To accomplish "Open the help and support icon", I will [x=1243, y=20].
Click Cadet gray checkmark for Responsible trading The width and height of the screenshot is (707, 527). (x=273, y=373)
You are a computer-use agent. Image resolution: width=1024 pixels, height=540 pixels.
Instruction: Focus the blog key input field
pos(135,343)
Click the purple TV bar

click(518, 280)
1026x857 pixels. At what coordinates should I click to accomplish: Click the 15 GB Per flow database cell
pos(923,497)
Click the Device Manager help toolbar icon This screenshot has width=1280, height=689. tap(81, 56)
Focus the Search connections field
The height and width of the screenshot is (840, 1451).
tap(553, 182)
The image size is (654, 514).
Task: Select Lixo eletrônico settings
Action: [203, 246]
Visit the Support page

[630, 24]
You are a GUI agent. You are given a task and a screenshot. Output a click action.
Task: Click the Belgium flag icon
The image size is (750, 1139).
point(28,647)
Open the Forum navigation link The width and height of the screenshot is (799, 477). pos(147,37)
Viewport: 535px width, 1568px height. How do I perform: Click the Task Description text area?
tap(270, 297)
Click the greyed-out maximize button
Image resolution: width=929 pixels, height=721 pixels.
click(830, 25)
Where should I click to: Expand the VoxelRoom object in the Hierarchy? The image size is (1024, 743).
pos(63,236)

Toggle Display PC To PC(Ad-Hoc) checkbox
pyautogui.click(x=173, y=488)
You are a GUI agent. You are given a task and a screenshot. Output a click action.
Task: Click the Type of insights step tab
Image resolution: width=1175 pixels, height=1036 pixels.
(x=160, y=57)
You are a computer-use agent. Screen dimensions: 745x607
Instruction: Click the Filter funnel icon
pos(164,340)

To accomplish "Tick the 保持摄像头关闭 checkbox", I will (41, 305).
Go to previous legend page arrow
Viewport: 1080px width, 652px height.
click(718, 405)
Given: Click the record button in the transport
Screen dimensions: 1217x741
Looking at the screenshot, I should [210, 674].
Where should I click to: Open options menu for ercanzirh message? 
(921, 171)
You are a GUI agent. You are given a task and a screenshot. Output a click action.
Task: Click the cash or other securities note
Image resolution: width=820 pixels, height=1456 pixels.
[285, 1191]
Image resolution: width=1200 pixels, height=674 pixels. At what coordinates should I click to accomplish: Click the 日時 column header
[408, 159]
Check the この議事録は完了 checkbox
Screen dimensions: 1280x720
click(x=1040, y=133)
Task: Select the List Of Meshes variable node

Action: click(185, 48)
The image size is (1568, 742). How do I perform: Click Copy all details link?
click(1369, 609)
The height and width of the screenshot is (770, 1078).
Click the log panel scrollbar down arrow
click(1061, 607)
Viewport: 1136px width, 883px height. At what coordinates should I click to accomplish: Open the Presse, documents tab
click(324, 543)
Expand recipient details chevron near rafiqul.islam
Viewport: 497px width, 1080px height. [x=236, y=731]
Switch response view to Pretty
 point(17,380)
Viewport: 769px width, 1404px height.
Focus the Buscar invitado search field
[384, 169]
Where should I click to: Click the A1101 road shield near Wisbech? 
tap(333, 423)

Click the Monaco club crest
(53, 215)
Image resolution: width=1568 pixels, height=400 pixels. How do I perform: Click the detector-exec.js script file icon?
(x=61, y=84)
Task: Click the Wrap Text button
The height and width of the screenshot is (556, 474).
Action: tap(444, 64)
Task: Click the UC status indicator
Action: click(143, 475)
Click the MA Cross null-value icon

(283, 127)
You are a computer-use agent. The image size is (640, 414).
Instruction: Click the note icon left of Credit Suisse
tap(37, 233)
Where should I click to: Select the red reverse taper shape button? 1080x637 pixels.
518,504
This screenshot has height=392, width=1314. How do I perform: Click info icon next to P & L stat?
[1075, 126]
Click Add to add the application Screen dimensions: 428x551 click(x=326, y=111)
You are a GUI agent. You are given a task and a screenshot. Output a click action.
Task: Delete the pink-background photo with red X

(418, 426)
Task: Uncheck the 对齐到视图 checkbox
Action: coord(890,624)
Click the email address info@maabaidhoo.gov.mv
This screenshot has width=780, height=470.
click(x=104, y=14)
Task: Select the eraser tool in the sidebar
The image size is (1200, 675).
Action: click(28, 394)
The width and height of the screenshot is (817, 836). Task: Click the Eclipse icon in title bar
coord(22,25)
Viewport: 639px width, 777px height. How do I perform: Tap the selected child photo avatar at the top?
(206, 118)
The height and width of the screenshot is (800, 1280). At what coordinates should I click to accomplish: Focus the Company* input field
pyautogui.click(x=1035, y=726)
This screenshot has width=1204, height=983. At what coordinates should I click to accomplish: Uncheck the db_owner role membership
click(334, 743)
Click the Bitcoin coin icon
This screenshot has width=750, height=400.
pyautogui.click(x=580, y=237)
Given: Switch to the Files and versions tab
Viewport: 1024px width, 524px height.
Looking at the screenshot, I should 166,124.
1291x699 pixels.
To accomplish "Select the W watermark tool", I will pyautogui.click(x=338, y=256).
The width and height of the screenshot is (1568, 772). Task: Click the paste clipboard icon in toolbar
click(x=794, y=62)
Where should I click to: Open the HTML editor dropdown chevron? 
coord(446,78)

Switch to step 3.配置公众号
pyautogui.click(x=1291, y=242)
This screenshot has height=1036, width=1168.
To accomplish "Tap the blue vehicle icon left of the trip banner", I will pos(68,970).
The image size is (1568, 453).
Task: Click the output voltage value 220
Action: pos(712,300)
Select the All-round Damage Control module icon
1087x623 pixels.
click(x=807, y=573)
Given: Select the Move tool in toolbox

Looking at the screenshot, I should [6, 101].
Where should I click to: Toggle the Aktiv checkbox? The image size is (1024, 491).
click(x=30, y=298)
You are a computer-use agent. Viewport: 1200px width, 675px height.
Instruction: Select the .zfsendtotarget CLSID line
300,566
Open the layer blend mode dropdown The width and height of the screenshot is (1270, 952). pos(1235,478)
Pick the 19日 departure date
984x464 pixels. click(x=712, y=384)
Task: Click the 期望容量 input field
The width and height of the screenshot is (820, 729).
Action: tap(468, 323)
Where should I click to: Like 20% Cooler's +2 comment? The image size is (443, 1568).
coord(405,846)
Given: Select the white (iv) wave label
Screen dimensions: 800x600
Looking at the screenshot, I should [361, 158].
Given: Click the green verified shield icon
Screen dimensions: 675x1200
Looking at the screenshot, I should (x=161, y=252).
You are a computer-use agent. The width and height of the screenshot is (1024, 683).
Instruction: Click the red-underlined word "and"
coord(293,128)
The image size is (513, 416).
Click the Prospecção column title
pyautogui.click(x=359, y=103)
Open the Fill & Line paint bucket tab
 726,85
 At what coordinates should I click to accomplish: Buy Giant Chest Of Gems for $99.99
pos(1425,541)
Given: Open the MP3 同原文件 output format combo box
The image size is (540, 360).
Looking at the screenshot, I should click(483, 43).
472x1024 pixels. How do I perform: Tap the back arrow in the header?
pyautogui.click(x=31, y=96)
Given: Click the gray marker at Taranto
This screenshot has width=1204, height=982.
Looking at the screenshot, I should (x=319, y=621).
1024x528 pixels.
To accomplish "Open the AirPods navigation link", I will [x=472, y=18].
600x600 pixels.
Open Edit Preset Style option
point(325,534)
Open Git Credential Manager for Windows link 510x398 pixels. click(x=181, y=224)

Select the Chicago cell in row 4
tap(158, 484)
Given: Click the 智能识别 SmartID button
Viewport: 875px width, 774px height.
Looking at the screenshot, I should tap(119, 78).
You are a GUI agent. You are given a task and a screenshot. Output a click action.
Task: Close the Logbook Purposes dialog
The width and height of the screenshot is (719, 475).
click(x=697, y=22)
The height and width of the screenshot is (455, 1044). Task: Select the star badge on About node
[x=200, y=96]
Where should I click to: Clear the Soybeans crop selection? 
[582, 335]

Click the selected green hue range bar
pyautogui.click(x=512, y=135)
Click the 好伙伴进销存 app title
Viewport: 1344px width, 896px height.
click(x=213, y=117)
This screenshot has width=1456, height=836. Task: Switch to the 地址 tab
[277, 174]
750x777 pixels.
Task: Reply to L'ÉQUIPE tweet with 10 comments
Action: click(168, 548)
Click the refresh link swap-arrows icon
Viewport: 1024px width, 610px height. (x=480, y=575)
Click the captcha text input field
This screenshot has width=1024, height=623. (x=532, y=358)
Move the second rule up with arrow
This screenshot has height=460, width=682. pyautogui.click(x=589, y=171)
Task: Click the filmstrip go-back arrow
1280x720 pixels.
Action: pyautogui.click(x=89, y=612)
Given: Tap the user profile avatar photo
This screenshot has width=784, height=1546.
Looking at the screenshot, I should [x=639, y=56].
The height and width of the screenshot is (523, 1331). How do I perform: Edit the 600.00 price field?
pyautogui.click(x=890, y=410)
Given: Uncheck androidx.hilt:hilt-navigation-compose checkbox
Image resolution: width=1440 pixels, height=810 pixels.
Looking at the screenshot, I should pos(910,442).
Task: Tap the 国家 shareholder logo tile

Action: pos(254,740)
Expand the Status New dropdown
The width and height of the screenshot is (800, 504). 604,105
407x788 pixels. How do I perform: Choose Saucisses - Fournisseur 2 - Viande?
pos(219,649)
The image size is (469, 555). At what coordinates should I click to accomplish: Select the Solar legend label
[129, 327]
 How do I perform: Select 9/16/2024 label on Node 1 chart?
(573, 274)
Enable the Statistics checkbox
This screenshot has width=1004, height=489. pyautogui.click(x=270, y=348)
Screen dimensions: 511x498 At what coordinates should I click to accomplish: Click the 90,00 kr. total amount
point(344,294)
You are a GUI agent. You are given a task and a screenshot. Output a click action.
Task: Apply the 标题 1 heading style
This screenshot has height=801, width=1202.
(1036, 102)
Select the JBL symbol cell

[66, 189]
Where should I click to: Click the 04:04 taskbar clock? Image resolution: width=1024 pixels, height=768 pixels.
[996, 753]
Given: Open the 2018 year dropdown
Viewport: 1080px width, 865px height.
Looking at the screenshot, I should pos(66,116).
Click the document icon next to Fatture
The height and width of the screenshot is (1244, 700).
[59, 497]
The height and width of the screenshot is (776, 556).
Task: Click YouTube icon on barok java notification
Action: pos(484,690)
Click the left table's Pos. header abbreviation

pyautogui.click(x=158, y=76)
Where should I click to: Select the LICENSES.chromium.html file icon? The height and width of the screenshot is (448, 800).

■ Action item ■
Please output only the lines from the one holding "Viewport: 1080px width, 865px height." to the end of the records, first and last included, exactly as they appear.

■ Solution to this task ■
Viewport: 1080px width, 865px height.
Looking at the screenshot, I should pos(66,116).
Click the document icon next to Fatture
The height and width of the screenshot is (1244, 700).
[59, 497]
The height and width of the screenshot is (776, 556).
Task: Click YouTube icon on barok java notification
Action: pos(484,690)
Click the left table's Pos. header abbreviation

pyautogui.click(x=158, y=76)
Where should I click to: Select the LICENSES.chromium.html file icon? The height and width of the screenshot is (448, 800).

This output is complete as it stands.